As she prayed those words, it was as though a strong jolt of electricity had run through her body. Her arm stretched out as though she had no control over it, and she shook the man’s hand. As she did so, all the hatred she felt melted away, and she knew she had forgiven him.
“Yes, it is wonderful to know that God forgives all our sins!” she said, meaning every word.
Later, in Germany, another man came to see Corrie. He had heard about the work at the de Haan house in Bloemendaal. He was a member of the German Lutheran Church, and he told Corrie that the new German government wanted the church to open a similar home for Germans who had been devastated by the war and were still struggling to adapt to normal life. He asked Corrie if she would help to set it up. Corrie thought it was a good idea, until she heard where it was going to be located—in a former concentration camp called Darmstadt. She didn’t think she had the strength to go inside another concentration camp, even though it had been closed for two years, much less turn it into a place of recovery. However, Betsie’s words rang in her mind: “We must tell them there is no pit so deep that God’s love is not deeper.” Despite her feelings, Corrie knew what she had to do, and she set about turning Darmstadt into a place of hope and healing.

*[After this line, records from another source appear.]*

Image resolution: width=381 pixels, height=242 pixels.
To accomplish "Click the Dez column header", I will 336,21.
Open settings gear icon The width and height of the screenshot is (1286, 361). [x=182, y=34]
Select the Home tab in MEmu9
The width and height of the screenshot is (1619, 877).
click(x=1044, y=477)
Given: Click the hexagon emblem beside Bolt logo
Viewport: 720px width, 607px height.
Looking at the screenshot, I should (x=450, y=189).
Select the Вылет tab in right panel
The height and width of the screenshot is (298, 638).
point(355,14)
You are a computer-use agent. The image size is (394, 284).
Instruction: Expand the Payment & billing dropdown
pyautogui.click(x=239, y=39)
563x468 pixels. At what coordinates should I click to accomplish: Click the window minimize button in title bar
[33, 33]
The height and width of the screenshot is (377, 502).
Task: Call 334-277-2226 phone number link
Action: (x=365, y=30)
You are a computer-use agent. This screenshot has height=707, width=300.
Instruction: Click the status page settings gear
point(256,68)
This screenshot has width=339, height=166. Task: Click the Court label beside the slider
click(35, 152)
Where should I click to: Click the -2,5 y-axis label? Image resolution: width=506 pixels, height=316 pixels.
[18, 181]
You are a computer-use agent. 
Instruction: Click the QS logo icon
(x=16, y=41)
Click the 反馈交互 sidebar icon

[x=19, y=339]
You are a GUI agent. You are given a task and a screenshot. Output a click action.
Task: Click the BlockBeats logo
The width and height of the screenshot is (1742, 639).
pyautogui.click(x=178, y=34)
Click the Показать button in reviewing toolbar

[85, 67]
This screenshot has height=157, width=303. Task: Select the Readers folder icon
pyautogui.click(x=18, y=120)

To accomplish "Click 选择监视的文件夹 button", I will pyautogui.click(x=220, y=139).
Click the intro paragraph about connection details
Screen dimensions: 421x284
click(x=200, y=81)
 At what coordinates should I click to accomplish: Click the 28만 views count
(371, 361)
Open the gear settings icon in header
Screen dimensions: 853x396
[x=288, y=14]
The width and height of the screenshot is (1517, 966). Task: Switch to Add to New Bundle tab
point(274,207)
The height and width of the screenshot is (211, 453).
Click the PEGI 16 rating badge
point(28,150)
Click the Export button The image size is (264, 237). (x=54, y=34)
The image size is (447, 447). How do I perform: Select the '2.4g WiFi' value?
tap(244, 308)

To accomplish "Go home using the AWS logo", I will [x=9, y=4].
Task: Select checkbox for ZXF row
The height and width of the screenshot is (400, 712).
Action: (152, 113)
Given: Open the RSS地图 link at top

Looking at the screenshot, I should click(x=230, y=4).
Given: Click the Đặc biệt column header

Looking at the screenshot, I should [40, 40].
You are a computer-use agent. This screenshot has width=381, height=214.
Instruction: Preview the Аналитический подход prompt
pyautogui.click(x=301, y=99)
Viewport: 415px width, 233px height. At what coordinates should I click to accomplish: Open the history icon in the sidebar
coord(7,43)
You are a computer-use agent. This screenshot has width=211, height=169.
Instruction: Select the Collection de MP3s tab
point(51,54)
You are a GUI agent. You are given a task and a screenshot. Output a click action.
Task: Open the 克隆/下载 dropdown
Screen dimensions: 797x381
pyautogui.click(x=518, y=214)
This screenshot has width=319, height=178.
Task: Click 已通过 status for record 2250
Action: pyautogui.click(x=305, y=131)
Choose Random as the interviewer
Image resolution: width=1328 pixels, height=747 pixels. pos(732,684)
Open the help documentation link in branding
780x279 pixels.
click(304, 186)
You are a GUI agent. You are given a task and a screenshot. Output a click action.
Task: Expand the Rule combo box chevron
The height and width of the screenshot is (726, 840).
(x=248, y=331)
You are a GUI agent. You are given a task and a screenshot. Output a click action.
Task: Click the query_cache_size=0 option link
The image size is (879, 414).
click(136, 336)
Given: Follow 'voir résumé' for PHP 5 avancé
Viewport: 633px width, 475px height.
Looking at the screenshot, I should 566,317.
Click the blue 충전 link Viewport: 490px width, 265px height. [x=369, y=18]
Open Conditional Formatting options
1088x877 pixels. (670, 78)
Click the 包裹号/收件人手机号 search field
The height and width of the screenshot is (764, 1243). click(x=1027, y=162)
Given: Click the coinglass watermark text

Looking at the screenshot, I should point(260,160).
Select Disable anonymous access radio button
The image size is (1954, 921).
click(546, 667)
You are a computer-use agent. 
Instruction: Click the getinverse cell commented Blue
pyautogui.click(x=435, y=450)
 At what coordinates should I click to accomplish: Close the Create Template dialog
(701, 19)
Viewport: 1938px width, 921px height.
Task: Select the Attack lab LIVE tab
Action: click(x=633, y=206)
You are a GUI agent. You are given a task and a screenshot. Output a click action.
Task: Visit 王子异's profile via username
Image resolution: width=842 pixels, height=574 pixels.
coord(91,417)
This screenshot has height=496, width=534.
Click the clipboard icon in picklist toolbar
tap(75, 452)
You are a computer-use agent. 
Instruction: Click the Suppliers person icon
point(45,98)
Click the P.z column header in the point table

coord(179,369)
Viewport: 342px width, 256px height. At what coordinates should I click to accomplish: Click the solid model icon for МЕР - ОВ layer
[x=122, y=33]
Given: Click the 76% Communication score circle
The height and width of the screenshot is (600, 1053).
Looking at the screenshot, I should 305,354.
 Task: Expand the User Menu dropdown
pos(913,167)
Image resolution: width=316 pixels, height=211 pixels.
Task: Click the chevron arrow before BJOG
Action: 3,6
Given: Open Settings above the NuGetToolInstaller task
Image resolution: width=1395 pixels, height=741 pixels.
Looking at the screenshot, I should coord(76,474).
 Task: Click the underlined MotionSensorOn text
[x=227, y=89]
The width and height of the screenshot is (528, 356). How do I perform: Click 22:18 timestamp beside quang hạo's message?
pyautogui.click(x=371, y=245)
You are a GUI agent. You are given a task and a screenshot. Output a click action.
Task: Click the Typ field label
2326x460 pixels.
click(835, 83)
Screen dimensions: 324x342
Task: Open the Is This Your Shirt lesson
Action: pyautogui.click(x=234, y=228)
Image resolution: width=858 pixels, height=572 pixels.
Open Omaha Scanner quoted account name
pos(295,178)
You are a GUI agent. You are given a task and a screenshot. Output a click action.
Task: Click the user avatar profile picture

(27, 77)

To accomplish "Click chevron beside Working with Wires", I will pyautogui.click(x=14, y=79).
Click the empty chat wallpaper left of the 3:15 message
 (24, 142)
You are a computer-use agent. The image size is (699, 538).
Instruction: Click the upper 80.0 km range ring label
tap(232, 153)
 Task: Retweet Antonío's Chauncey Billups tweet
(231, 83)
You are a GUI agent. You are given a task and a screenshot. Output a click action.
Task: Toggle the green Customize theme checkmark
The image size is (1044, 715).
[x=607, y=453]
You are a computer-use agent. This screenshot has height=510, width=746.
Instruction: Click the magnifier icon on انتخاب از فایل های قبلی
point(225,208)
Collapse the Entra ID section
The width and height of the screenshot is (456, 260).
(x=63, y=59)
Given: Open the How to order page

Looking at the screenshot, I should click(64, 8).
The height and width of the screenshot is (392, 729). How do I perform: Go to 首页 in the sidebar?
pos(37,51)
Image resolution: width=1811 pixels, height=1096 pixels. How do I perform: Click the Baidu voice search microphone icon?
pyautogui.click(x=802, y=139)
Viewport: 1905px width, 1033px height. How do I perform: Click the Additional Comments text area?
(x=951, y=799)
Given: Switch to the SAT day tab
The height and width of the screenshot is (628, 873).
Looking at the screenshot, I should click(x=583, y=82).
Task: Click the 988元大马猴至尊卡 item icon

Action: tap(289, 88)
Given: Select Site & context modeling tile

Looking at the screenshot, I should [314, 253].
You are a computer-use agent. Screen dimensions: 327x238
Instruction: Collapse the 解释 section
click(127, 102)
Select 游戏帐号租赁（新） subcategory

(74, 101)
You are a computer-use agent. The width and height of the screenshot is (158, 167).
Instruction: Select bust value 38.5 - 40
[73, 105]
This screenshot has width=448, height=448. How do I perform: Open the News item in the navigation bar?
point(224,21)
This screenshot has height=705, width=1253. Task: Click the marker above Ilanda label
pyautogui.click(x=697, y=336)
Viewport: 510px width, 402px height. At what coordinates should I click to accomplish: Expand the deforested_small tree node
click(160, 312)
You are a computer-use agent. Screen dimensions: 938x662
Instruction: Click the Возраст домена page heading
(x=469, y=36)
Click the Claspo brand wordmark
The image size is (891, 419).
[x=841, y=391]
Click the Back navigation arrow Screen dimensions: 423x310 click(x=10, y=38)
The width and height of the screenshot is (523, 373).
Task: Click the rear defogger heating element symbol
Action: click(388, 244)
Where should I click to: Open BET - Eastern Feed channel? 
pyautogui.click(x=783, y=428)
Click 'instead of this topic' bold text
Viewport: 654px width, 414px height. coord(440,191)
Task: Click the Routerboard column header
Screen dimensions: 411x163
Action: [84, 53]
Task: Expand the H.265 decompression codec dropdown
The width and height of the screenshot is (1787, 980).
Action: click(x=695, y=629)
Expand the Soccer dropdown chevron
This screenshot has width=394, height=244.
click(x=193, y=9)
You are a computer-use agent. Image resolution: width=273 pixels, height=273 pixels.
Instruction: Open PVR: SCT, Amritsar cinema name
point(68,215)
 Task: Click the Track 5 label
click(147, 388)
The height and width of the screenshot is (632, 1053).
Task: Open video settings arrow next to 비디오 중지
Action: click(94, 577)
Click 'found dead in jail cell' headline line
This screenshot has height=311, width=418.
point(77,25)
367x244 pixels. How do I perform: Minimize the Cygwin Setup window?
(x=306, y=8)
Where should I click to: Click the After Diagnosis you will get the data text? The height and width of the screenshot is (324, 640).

The years sped by for Corrie. In 1953, Nollie died, leaving Corrie feeling very alone. Corrie was the last of Casper ten Boom’s children still alive. But she did not give up her work. More opportunities came for her to speak and share her simple message. All in all, she visited over sixty countries, including Cuba, Taiwan, Israel, and New Zealand. In 1956, she went on one of her speaking trips with Dr. Bob Pierce, founder of World Vision. They had just finished a series of meetings in Taiwan when he made a ridiculous suggestion. “Why don’t you meet with Queen Wilhelmina of the Netherlands?”
Corrie laughed. She decided that since Bob Pierce was an American, he didn’t understand that a Dutch commoner did not make an appointment to see the Queen.
“It’s not that easy,” she told him.
“Well,” replied Bob Pierce, “pray about it and see what happens.”
Corrie agreed to do that, but she knew she had done nothing extraordinary in Holland. Many thousands of Dutch people had been as brave as she had been, and some had suffered far more than she had suffered. Still, she would pray about it.
When Corrie got back to the Netherlands, she sent a letter to Wilhelmina, who now called herself Princess Wilhelmina because she had stepped aside from the throne so that her daughter Juliana could become queen. Three days later, the royal car was outside Corrie’s house waiting to pick Corrie up. Corrie sat in shock all the way to “’t Loo,” where the royal palace was located. Corrie and Princess Wilhelmina became good friends, and the princess invited Corrie back for many evening chats. Corrie told her all about her life and how God had given her a message of forgiveness to take to the world. She also told Princess Wilhelmina about her father and how he had prayed for her every morning of his life—how he would have loved to know that his youngest daughter actually sat in the palace and talked with Wilhelmina about God’s love!
As Corrie got older, she found it more difficult to travel alone, so she was joined by an assistant, Conny van Hoogstraten. Together they continued traveling the world, where Corrie would share her message with anyone who would listen.
On one of her trips to the United States, Corrie met a talented writing duo, John and Elizabeth Sherrill, who listened to her story and read her book A Prisoner and Yet…. The Sherrills asked Corrie if they could work with her on a book that would tell the whole story of the ten Boom family during the German occupation of Holland. Corrie agreed, and in 1971, The Hiding Place was published.